In statistics, we use "measures of central tendency" to find the typical value in a dataset. In basketball, these measures help us understand the typical scoring or playing time for a team.

* **Mean (Average):** The sum of all values divided by the number of values.
* **Median (Middle):** The middle value when all numbers are sorted from lowest to highest.
* **Mode (Most Common):** The value that appears most frequently in the dataset.

We will use the concepts of mean, median, and mode to understand the typical scoring contribution of players on the **Indiana Pacers 2024-2025 season**. We'll focus on **Points Per Game (PTS)**.

In [None]:
import pandas as pd
import plotly.express as px

url = "https://raw.githubusercontent.com/Data-Dunkers/data/refs/heads/main/NBA/team/2024-2025/IND_2024-2025_players.csv"
df = pd.read_csv(url)

# Remove the "Total" row
df = df[df['Name'] != 'Total']

# Display the first few rows
df[['Name', 'PTS']].head()

## Calculating Central Tendency

Let's calculate the Mean, Median, and Mode for the `PTS` column.

In [None]:
mean_pts = df['PTS'].mean()
median_pts = df['PTS'].median()
mode_pts = df['PTS'].mode()[0]  # Take the first mode if there are multiple

print(f"Mean PTS: {mean_pts:.2f}")
print(f"Median PTS: {median_pts:.2f}")
print(f"Mode PTS: {mode_pts:.2f}")

## Visualization

Now, let's create a scatter plot that shows every player and their points per game, along with lines indicating the mean, median, and mode.

In [None]:
fig = px.scatter(df.sort_values("PTS"), x="Name", y="PTS", 
                 title="Indiana Pacers 2024-2025: Points Per Game",
                 labels={"PTS": "Points Per Game (PTS)", "Name": "Player"})
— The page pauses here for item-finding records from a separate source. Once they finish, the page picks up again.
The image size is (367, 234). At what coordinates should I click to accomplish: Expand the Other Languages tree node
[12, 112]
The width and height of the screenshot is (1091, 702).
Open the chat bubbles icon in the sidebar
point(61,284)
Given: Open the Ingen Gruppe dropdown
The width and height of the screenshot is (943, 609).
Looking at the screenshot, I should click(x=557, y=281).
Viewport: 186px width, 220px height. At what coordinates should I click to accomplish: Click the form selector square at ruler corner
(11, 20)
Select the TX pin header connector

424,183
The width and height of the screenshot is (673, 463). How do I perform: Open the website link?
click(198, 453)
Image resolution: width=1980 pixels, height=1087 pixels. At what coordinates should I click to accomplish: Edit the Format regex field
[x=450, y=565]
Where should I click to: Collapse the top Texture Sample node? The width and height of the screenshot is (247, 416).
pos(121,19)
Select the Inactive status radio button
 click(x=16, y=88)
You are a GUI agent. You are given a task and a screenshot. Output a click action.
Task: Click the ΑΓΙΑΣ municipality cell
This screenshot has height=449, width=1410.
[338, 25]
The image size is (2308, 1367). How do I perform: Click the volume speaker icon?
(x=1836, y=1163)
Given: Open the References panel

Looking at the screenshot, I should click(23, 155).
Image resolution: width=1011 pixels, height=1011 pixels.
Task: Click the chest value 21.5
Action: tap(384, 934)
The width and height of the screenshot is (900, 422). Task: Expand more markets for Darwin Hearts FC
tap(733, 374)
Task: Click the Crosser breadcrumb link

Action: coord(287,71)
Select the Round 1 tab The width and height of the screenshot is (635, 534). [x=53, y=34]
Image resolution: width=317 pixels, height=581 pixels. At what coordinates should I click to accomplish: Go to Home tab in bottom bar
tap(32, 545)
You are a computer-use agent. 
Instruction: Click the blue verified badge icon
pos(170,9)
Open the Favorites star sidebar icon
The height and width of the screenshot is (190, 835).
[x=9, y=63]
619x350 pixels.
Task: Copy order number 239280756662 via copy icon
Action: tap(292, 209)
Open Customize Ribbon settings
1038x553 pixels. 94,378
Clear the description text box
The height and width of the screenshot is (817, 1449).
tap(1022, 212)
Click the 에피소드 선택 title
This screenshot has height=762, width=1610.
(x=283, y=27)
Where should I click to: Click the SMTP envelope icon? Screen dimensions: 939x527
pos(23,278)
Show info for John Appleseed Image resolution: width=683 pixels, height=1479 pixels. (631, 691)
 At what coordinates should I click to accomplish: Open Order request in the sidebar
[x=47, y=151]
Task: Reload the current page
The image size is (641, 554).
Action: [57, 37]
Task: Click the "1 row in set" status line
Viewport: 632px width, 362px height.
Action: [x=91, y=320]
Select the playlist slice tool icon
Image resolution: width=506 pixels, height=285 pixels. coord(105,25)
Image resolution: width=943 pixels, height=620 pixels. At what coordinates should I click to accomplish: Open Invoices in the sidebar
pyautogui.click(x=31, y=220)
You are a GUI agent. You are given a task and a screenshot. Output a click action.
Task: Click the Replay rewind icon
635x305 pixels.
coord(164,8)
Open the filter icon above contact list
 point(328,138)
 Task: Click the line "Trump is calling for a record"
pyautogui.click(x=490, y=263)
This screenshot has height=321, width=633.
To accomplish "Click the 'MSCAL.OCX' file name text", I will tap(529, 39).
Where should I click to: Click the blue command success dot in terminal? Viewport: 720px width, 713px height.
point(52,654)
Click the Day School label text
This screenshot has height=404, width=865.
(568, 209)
# Add horizontal lines for Mean, Median, and Mode
fig.add_hline(y=mean_pts, line_dash="dash", line_color="red", annotation_text=f"Mean: {mean_pts:.1f}", annotation_position="top left")
fig.add_hline(y=median_pts, line_dash="dot", line_color="green", annotation_text=f"Median: {median_pts:.1f}", annotation_position="bottom left")
fig.add_hline(y=mode_pts, line_dash="dot", line_color="orange", annotation_text=f"Mode: {mode_pts:.1f}", annotation_position="top right")

fig.show()

## Reflection Questions

1. Looking at the 'Mean' line, which players score significantly above the team average?
2. Is the median higher or lower than the mean? What does this tell you about the distribution of points on the team?
3. How would a 'superstar' player who scores 35 points per game affect the mean? How would this affect the median?